* Task: Turn the entries from the first line through the line containing "tap(1239, 29)" into a JSON list of strings, one string per line, leaving out blank lines.

— START —

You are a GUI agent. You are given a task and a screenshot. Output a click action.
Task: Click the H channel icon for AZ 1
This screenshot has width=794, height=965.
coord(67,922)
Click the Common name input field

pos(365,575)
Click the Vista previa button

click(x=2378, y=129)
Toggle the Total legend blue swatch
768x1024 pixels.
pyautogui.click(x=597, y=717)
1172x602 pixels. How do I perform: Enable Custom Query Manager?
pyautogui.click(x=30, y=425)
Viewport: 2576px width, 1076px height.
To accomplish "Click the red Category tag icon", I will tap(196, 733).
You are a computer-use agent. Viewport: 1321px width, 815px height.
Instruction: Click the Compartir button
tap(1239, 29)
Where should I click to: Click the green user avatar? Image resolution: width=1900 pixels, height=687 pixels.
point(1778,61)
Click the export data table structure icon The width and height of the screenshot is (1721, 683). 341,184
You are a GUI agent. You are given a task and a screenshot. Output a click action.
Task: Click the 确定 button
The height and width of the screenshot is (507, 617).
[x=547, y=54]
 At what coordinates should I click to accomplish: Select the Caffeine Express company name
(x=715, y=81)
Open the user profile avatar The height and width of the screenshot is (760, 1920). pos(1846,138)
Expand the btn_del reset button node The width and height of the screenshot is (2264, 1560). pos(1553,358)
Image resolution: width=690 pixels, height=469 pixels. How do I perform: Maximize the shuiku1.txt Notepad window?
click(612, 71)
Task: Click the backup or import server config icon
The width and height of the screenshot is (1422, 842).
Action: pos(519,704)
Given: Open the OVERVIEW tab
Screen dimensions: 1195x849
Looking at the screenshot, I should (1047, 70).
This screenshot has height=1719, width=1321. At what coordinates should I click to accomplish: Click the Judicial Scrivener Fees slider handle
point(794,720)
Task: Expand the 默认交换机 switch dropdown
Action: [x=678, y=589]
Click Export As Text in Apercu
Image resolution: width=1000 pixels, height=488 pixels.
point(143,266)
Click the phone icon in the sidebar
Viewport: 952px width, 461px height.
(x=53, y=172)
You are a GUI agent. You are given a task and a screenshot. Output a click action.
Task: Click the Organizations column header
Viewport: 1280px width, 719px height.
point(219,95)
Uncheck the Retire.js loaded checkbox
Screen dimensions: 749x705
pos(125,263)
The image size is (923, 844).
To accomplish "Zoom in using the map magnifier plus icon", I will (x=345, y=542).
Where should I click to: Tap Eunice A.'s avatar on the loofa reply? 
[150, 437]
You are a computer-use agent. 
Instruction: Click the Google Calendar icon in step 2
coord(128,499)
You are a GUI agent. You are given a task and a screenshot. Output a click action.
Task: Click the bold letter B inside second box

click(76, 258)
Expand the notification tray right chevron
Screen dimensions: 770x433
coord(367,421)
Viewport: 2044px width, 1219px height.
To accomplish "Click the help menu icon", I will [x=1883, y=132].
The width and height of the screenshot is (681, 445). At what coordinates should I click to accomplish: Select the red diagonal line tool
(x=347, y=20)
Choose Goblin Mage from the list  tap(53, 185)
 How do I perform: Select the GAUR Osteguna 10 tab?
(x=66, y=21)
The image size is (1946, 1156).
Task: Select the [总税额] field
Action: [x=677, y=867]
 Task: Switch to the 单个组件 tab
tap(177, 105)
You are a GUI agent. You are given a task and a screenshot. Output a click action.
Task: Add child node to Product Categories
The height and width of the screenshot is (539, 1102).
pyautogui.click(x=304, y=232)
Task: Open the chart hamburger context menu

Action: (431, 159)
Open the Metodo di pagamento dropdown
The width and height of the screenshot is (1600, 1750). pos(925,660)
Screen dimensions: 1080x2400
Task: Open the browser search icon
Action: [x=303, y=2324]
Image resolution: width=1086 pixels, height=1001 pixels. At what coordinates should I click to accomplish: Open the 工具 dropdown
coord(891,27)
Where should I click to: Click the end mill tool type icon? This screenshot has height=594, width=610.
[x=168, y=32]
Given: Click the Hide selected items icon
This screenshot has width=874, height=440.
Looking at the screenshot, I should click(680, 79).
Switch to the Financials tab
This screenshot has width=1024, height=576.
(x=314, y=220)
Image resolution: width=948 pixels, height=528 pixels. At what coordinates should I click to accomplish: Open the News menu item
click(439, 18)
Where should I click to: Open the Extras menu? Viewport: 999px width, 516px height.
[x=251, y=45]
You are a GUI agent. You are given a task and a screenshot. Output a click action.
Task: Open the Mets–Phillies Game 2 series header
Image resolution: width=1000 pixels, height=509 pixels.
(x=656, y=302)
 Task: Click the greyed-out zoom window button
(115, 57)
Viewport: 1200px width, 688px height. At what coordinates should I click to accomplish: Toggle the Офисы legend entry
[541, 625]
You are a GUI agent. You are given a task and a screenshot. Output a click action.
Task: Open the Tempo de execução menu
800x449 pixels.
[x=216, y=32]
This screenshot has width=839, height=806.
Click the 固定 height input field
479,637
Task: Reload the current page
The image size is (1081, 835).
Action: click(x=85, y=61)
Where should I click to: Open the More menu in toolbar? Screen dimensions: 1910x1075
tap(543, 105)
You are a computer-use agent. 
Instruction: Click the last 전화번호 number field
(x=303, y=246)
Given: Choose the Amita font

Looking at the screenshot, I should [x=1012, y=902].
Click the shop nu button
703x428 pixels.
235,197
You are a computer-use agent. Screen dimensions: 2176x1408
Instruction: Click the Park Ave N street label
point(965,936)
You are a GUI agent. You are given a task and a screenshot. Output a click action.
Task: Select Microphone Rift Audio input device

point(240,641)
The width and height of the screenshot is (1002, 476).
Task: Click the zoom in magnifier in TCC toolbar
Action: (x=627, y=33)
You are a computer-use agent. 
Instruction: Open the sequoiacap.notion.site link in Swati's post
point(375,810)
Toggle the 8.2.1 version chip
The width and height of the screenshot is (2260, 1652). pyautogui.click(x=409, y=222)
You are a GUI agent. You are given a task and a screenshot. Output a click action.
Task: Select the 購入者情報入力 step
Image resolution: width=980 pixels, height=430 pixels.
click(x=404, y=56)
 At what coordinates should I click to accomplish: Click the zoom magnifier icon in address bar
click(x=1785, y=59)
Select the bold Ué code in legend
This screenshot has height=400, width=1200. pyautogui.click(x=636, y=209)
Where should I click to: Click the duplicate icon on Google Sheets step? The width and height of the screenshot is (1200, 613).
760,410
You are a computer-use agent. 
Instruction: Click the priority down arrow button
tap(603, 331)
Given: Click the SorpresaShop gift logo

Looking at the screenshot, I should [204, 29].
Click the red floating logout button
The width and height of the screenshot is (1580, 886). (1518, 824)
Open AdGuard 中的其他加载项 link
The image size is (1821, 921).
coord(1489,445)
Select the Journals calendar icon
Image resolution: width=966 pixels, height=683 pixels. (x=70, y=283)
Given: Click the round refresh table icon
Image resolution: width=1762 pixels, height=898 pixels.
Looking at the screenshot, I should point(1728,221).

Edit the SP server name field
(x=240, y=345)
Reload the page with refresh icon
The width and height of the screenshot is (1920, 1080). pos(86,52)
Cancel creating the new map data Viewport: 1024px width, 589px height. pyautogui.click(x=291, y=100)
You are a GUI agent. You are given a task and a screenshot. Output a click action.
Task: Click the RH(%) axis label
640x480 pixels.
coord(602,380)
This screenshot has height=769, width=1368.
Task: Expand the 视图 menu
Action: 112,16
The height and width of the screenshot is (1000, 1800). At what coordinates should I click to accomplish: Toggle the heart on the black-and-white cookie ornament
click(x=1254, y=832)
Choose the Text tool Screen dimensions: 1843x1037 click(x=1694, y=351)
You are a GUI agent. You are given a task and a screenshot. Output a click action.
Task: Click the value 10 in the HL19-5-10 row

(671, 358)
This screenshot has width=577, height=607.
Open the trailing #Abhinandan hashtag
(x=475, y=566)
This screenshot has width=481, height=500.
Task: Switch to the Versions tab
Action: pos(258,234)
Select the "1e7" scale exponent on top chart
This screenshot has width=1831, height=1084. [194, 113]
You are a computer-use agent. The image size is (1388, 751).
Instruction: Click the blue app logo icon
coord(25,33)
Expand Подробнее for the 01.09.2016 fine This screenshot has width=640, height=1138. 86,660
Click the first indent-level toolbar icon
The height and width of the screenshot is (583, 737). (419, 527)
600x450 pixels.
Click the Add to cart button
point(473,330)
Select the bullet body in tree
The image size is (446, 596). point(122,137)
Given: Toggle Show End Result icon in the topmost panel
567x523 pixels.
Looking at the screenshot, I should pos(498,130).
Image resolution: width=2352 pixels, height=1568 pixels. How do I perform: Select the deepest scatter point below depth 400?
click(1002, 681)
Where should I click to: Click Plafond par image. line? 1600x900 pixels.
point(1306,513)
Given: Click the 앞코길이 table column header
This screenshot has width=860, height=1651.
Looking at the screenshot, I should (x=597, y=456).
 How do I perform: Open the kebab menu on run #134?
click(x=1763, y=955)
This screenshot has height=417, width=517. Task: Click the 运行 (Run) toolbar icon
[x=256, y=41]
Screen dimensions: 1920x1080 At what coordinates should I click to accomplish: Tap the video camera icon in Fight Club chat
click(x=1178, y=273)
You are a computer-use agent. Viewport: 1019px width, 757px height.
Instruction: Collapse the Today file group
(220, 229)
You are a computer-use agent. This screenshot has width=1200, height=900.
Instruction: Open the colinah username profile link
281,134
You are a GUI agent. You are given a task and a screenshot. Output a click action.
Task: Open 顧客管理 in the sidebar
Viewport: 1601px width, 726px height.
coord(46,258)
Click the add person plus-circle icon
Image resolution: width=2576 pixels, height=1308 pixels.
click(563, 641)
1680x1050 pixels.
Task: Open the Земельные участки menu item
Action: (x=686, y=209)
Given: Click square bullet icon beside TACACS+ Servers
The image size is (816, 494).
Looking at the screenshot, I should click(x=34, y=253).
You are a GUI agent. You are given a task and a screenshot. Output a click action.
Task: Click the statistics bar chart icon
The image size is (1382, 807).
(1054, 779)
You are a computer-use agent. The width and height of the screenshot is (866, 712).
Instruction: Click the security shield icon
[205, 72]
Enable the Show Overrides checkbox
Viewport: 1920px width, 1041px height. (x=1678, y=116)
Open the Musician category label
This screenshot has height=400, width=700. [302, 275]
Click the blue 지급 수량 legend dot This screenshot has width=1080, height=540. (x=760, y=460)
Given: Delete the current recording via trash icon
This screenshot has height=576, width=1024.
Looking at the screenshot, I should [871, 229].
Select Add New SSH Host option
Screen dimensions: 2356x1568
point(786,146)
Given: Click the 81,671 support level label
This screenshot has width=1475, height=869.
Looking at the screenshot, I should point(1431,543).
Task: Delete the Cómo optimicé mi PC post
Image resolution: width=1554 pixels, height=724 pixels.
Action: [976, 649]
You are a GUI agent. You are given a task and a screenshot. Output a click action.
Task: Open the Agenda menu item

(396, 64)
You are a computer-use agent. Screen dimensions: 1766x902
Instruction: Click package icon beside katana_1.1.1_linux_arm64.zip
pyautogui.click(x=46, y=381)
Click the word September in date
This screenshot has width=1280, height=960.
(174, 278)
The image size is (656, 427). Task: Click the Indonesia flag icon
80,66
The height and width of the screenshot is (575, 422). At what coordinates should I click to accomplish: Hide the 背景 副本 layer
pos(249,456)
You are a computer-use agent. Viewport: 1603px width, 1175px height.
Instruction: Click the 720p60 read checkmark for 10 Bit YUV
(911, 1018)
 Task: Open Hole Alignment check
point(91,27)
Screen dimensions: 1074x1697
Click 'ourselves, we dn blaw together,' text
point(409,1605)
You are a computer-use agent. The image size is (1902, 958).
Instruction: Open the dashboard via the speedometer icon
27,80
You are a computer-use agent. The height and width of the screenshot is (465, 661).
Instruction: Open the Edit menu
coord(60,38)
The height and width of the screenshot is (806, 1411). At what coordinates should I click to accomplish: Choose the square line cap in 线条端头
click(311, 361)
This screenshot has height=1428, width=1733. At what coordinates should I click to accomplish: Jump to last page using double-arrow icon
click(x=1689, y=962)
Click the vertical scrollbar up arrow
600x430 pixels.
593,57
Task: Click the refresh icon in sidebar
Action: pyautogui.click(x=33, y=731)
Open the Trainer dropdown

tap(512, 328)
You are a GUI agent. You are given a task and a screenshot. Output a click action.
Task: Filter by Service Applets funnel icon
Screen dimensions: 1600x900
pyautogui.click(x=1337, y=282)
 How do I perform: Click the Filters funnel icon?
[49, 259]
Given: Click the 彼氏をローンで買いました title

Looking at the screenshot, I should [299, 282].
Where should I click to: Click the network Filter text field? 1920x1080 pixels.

— END —

* Result for this task:
[
  "You are a GUI agent. You are given a task and a screenshot. Output a click action.",
  "Task: Click the H channel icon for AZ 1",
  "This screenshot has width=794, height=965.",
  "coord(67,922)",
  "Click the Common name input field",
  "pos(365,575)",
  "Click the Vista previa button",
  "click(x=2378, y=129)",
  "Toggle the Total legend blue swatch",
  "768x1024 pixels.",
  "pyautogui.click(x=597, y=717)",
  "1172x602 pixels. How do I perform: Enable Custom Query Manager?",
  "pyautogui.click(x=30, y=425)",
  "Viewport: 2576px width, 1076px height.",
  "To accomplish \"Click the red Category tag icon\", I will tap(196, 733).",
  "You are a computer-use agent. Viewport: 1321px width, 815px height.",
  "Instruction: Click the Compartir button",
  "tap(1239, 29)"
]